#### [DIRECTIONS]
Search the entries for the word "agent" and pull out each line that has it.

#### [DATASET ENTRIES]
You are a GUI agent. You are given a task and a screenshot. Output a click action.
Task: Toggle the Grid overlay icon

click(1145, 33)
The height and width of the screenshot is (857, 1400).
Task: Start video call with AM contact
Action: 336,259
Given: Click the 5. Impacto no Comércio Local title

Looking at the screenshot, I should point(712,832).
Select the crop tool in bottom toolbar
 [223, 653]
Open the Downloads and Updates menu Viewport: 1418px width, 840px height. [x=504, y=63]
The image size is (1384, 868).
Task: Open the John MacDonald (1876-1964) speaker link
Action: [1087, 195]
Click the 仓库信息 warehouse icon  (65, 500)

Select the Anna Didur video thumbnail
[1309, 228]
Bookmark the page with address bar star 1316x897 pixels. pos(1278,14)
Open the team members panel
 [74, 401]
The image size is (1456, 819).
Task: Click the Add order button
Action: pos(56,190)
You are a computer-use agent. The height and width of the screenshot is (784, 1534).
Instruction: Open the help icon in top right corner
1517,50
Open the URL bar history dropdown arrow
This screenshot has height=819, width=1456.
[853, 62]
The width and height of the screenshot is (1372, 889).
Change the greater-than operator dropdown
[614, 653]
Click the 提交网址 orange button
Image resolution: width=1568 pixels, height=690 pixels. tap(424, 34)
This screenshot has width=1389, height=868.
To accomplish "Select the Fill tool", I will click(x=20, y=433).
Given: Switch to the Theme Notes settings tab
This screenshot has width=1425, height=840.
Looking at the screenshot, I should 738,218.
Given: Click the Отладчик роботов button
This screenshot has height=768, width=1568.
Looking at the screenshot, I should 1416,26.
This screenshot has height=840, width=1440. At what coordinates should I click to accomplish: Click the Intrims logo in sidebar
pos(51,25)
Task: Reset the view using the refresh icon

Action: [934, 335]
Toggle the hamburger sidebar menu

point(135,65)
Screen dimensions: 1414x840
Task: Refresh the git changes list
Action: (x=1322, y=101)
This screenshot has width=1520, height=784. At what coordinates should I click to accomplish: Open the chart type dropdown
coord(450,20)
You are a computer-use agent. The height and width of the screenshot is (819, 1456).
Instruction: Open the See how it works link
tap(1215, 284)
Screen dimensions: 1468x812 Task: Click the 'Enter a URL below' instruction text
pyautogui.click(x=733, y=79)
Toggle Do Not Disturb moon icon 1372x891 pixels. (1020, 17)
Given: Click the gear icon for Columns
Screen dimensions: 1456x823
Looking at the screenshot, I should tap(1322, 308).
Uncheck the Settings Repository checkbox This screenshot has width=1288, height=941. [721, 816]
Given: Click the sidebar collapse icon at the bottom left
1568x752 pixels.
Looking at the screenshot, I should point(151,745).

#### [SOLUTION FOR THIS EXERCISE]
You are a GUI agent. You are given a task and a screenshot. Output a click action.
You are a computer-use agent. The height and width of the screenshot is (784, 1534).
You are a computer-use agent. The height and width of the screenshot is (819, 1456).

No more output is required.